パーティを見渡しながら、ミレニアは宣言するように言った。


今やこのパーティは昔馴染みのアキヒロだけではない、出自のよく分からないハンスと名乗る冒険者とモルティナと名乗る魔導師が一緒なのだ。彼女はパーティの主導権を握っているのが誰かを知らしめたがっていた。


「反対するわけじゃないが、王都を目指す理由が知りてえな」


殲滅者の問いに、ミレニアは答えるより先に侮蔑をたっぷり乗せた視線を送る。そんなことも分からないわけ?と言いたげな目だった。実際に「そんなことも分からないわけ?」と言われた。苛立ちは覚えたが殲滅者は心が凪ぐのを願った。


「田舎から出てきたばっかで世の情勢に疎いんだ。出来ればその点も踏まえて説明してもらえると有難いね」


「わ、私も、出来れば説明して頂けると…あ、有難いというか…なんというか」


やれやれ、と肩をすくめるミレニア。


「このクレム大陸は横断するように聳えるハームド山脈を隔てて、南が人間、北が魔族の生息圏になっているわ。

近年、魔族には絶対的指導者、いわゆる魔王の存在が確認されておらず、魔族を駆逐し人間の勢力図を伸ばすにはまたとない好機なのよ。

だからこそ、ハームド山脈近辺のギルドでは高額な魔族討伐クエスト依頼が多いし、腕の立つ人たちはこぞって参加しているわ。正に世は大魔族討伐時代。
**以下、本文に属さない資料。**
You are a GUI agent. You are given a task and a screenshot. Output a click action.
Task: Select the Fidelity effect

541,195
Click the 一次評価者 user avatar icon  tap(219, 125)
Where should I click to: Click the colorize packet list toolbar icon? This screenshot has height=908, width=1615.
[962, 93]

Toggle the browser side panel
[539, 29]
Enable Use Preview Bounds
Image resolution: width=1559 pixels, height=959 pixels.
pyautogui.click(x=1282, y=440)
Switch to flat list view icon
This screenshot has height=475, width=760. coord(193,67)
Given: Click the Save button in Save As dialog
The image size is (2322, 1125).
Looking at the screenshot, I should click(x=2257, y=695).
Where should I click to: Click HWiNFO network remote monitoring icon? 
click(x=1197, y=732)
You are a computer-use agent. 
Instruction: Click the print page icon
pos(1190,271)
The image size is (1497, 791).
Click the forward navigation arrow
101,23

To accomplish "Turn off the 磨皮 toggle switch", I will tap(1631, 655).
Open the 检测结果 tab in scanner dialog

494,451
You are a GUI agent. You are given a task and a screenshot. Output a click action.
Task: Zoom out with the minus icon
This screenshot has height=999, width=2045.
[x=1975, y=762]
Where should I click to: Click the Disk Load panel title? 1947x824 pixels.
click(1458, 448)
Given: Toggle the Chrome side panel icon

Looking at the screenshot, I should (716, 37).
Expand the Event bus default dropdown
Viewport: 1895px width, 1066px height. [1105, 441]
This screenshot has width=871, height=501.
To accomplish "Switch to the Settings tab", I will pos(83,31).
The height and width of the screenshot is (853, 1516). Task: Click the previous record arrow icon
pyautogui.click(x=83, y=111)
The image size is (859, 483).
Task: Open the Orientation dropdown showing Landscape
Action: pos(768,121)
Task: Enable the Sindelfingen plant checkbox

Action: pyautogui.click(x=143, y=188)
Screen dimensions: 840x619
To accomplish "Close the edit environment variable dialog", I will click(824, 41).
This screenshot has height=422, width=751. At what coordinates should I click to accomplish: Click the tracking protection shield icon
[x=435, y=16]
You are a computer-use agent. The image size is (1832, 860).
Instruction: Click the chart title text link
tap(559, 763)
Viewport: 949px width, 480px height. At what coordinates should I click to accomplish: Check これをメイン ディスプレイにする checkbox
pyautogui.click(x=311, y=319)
この好機に乗って財を成すためにも私たちもハームド山脈を目指そうってわけ。けど、ここからハームド山脈は遠いし路銀が足りないわ。だから、まずは王都に寄って旅の支度と資金の調達をするってわけ。お分かり?」


「まぁ、だいたいは」


「とりあえず、この前広場でのデモンストレーションのおかげでいい報酬の依頼を引き受けたわ。

 ちょうど王都へ向かう道すがらにこなせる内容だし、旅費稼ぎにこの依頼をこなしましょう」




□■□■□■□■□■□■□■□■□■□■□■□■□■□■□■□■□■□■□■□■□■□■



王都へ向かう山道の途中、殲滅者とその一行は荷馬車に揺られていた。


ミレニアが請け負った依頼は護衛任務だった。ここらの地域を統括している交易商から町ごとへの物資の輸送を行いたいので、その際積み荷を守ってくれる用心棒が欲しいとのことだ。


ミレニアに聞いたがこの山道は町々を繋ぐ最短のルートではあるが、見通しの悪い箇所などが多く山賊に襲われやすい道らしい。さらには最近はモンスターの活動が活発になり、山道付近までモンスターが出没する報告も多く挙げられている。いわゆる危険な道だ。


しかし、日持ちのしない物資をできるだけ高速に届けたい、そのためにリスクと金を払う商人がいる。木箱に詰められた果実の甘い匂いが荷馬車の中に漂う。この匂いが甘いうちに届けたいのだ。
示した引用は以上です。